New research from the Public Health Sciences Division finds that African- American men with prostate cancer are half as likely to receive annual blood tests to monitor their disease compared to Caucasian men, a factor that may contribute to the poor survival rates among black men with the disease.
The analysis of more than 650 men with localized prostate cancer is the first to show that frequency of prostate-specific antigen (PSA) test surveillance following diagnosis is associated with race. The study adds to a growing body of evidence indicating that disparities in health-care access likely contributes to differences in prostate-cancer mortality rates between black and whites. On average, the researchers found that African-American men received three PSA tests for every four tests received by Caucasian men.
Steven Zeliadt and Dr. Ruth Etzioni led the study, which they designed originally to describe the patterns and frequency with which PSA surveillance is used to monitor progression or recurrence of prostate cancer in men with localized disease, a practice for which no established guidelines currently exist. Although surveillance has become routine, the value of such testing is unknown.
Greater need, fewer tests
As the researchers began to analyze their data, they were struck by significant differences in testing frequency among African-Americans and Caucasians, said Zeliadt, a graduate student at the University of Washington School of Public Health and Community Medicine who is conducting his thesis research with Etzioni.
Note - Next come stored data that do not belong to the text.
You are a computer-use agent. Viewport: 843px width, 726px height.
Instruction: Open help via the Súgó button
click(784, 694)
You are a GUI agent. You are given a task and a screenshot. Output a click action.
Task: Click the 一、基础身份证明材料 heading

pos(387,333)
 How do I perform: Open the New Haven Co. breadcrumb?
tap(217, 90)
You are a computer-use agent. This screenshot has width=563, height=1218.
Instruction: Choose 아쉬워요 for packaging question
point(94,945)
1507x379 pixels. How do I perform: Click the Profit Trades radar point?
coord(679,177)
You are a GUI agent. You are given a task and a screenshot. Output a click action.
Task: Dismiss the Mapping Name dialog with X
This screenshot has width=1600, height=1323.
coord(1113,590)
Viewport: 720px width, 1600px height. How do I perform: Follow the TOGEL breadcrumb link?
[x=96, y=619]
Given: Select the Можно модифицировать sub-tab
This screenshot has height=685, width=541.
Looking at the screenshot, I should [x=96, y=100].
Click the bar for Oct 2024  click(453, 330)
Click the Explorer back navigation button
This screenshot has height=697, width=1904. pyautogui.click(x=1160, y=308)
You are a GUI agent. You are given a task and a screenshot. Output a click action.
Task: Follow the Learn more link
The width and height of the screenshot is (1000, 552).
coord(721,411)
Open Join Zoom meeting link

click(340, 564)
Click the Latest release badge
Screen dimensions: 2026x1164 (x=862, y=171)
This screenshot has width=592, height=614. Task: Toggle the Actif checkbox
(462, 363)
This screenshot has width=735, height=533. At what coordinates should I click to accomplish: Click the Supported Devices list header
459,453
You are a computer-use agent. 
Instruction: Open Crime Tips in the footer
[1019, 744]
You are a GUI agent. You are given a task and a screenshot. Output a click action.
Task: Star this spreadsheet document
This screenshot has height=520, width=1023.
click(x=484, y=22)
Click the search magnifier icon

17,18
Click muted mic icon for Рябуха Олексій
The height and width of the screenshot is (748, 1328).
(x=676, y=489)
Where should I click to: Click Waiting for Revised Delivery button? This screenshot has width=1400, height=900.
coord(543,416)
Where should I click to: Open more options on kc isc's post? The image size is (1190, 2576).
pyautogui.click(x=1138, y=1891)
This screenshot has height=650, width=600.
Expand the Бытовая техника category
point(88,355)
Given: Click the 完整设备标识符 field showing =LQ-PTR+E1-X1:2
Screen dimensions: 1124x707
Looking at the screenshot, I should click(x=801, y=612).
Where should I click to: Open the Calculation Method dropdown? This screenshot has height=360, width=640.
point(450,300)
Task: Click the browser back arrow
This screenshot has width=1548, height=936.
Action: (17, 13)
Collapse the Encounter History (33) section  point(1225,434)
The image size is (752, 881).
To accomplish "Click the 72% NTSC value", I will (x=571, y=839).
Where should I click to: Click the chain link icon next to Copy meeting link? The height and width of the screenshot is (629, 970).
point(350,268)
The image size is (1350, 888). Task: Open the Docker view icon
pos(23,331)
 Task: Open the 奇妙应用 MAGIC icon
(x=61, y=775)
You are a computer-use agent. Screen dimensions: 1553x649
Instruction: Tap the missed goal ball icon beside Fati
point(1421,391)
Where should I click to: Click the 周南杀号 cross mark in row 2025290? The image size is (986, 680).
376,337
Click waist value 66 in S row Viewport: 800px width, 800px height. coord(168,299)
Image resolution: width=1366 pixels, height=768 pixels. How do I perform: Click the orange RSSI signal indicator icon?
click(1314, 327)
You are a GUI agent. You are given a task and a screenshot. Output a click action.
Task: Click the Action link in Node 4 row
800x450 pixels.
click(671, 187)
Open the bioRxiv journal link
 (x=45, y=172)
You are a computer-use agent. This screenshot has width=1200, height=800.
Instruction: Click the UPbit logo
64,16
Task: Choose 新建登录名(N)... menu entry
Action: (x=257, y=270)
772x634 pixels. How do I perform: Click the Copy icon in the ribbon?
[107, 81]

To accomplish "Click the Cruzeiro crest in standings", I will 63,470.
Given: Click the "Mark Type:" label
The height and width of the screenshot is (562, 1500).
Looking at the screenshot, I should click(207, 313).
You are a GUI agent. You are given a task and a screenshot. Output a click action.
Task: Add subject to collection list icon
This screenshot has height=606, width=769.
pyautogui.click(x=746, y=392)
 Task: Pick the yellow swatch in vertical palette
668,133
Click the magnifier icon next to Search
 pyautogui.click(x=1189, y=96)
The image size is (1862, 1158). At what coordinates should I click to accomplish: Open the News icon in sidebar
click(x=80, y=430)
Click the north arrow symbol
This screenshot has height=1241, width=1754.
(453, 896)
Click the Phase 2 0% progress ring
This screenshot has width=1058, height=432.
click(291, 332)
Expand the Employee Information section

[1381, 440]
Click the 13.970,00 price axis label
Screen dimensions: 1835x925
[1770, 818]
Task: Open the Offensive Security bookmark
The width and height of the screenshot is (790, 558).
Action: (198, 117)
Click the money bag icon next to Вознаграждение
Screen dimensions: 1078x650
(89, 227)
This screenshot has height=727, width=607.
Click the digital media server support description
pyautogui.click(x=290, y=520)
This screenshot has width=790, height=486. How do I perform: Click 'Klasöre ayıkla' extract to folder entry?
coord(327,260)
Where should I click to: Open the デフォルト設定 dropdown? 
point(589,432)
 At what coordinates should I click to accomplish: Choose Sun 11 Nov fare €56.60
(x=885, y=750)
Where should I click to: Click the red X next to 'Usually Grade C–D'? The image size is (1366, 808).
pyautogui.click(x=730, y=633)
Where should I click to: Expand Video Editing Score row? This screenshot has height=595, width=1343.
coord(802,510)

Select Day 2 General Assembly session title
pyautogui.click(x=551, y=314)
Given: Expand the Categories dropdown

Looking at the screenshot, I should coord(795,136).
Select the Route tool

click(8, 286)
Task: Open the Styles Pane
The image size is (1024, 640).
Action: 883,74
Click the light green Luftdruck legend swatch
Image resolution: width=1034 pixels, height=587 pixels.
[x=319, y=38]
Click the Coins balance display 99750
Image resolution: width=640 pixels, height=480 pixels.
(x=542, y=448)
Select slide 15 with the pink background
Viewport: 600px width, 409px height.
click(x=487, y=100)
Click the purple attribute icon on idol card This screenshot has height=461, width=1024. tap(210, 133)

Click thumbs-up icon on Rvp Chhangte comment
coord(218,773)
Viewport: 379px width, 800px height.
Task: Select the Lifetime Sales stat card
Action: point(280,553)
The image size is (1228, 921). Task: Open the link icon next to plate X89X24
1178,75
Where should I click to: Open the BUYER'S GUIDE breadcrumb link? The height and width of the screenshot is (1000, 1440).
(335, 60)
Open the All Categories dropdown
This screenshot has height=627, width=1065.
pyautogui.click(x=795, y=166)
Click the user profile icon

"What was shocking to us is that it is known that African-American men typically present with more advanced disease," he said. "Because of that, we would have expected to see more frequent testing in those men."
The study was published in the August 1 issue of Cancer and involves collaborators from the Veterans Affairs Puget Sound Health Care Systems of Seattle and West Haven, Conn.; the UW Department of Urology and Yale University.
The PSA test measures the blood level of the prostate-specific antigen, a protein released by prostate tumors. Men diagnosed with cancer, regardless of their initial treatment, undergo follow-up PSA testing to monitor for evidence of disease progression or recurrence. The test also is commonly used to screen healthy men for prostate cancer, although previous studies from Etzioni and others have found that the test likely "overdiagnoses" men who otherwise would never develop symptoms of the disease.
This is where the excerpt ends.